Problem requirements:
Rewrite the lines from the one containing "Identify the location of cell-name: NIKHIL" through the one containing "center [558, 312].", putting "Find" in place of "Identify" and changing nothing else.

Data supplied:
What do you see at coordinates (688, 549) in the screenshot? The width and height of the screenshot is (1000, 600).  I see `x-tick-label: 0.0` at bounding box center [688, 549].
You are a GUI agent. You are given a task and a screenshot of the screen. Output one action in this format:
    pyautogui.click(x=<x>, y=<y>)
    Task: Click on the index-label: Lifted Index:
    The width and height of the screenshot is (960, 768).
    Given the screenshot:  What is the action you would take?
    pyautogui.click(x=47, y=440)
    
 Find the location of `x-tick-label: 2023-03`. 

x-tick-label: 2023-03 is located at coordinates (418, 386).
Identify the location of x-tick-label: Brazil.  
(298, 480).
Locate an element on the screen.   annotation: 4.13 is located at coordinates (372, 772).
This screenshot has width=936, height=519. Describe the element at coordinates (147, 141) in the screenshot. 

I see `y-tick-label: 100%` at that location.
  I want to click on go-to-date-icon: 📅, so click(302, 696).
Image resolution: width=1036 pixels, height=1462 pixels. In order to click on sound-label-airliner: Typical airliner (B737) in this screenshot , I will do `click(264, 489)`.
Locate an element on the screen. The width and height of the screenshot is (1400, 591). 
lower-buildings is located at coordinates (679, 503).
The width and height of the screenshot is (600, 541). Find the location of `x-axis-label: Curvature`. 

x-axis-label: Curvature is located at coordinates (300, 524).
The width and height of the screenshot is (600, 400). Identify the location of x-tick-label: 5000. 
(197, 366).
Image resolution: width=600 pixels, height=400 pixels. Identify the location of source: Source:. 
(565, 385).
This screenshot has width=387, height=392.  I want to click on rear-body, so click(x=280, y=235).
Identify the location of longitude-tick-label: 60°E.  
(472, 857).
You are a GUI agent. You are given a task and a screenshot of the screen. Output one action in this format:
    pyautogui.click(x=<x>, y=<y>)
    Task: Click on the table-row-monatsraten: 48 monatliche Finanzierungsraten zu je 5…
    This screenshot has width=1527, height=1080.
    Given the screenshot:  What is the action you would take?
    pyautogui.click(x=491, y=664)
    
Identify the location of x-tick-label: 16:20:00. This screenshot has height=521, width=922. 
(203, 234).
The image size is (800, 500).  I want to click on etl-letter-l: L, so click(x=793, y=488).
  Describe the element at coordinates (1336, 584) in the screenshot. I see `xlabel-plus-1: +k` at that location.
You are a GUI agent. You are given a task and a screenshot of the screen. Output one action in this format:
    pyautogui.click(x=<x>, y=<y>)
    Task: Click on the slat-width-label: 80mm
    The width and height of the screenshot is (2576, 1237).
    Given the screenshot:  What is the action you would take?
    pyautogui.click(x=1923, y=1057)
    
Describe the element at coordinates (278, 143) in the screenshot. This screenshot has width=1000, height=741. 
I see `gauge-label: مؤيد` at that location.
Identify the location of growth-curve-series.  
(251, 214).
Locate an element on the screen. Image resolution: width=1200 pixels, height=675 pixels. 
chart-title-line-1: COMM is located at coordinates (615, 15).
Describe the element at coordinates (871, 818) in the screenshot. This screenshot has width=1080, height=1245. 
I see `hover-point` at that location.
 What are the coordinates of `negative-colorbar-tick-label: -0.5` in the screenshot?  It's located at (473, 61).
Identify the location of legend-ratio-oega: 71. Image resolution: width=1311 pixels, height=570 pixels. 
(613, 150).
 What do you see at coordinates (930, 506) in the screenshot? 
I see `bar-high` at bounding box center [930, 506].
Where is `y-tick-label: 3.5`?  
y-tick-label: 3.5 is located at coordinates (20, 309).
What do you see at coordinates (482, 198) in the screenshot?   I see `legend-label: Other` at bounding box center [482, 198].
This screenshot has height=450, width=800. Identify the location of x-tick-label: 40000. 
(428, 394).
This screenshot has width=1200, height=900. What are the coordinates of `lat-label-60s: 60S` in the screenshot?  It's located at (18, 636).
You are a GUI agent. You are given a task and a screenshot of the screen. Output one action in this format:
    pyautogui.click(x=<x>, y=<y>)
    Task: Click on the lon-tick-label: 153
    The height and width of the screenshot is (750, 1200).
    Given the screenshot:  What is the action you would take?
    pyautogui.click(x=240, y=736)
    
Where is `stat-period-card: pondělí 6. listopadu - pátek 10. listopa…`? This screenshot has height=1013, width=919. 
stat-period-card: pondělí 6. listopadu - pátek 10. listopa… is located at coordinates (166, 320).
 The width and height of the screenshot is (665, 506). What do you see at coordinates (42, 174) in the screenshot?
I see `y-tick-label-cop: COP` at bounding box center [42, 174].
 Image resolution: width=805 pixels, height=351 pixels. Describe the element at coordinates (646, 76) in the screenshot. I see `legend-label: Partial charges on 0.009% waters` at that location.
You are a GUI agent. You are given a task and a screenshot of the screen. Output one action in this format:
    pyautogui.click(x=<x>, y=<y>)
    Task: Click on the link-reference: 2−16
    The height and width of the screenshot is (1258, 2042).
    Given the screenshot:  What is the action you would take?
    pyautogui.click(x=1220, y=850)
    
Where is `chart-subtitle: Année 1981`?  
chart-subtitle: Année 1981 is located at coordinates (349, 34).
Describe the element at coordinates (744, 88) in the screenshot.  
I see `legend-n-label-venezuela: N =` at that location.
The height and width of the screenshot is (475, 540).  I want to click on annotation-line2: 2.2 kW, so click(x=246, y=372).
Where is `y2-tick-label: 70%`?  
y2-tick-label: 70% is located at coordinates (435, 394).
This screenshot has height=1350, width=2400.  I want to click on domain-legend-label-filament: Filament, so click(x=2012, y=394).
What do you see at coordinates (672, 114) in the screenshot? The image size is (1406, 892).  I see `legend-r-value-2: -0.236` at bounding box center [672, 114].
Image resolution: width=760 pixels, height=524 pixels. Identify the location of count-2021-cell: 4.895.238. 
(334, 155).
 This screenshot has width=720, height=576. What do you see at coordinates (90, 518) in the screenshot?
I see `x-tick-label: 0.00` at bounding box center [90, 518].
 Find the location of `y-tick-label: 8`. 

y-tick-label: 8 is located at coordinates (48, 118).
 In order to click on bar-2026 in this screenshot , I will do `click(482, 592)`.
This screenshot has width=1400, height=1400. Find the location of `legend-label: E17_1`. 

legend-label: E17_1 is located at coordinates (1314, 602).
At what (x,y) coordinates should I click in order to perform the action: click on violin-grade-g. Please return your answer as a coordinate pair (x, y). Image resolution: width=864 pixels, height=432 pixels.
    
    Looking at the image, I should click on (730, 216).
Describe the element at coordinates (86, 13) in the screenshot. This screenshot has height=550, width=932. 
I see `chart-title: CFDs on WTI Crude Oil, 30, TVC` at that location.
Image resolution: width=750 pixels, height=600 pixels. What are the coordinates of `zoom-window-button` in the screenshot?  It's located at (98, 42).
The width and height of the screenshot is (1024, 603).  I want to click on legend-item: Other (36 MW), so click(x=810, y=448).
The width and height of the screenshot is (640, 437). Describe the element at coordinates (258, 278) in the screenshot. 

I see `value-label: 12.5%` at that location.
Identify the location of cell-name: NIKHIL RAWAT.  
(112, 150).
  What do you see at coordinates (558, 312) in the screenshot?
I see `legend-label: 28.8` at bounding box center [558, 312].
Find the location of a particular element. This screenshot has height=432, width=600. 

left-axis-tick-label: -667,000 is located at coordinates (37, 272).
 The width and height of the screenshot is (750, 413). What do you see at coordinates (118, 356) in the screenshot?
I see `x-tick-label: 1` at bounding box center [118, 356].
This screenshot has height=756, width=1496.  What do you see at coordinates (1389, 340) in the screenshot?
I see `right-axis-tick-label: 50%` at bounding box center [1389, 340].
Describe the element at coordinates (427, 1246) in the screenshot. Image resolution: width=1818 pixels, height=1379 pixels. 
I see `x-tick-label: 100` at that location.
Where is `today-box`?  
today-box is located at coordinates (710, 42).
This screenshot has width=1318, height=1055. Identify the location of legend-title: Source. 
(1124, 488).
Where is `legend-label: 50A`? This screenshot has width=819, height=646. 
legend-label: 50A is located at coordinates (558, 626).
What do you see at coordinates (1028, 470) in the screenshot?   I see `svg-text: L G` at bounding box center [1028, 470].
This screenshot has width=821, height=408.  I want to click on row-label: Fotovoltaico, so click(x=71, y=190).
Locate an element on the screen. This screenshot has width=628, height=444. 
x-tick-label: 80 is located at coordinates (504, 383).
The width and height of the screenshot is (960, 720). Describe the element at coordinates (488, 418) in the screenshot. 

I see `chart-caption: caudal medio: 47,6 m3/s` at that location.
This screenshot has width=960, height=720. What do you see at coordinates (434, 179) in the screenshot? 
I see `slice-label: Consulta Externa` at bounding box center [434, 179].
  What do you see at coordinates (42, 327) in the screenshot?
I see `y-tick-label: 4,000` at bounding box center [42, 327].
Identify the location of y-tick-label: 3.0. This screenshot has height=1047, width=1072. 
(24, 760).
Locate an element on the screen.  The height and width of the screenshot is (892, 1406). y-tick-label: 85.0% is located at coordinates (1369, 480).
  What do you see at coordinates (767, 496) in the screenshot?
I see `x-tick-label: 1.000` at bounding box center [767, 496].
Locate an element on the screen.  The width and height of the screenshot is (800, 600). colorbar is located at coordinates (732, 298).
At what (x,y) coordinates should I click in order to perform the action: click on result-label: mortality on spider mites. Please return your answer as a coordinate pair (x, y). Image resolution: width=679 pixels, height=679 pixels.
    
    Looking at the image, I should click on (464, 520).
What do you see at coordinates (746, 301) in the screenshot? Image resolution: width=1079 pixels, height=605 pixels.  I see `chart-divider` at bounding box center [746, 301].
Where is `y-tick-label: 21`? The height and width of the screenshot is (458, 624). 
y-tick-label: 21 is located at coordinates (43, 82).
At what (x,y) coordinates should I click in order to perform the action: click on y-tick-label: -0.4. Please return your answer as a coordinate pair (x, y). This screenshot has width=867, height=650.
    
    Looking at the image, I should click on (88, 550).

Solution to this exercise:
Find the location of cell-name: NIKHIL RAWAT.  
(112, 150).
  What do you see at coordinates (558, 312) in the screenshot?
I see `legend-label: 28.8` at bounding box center [558, 312].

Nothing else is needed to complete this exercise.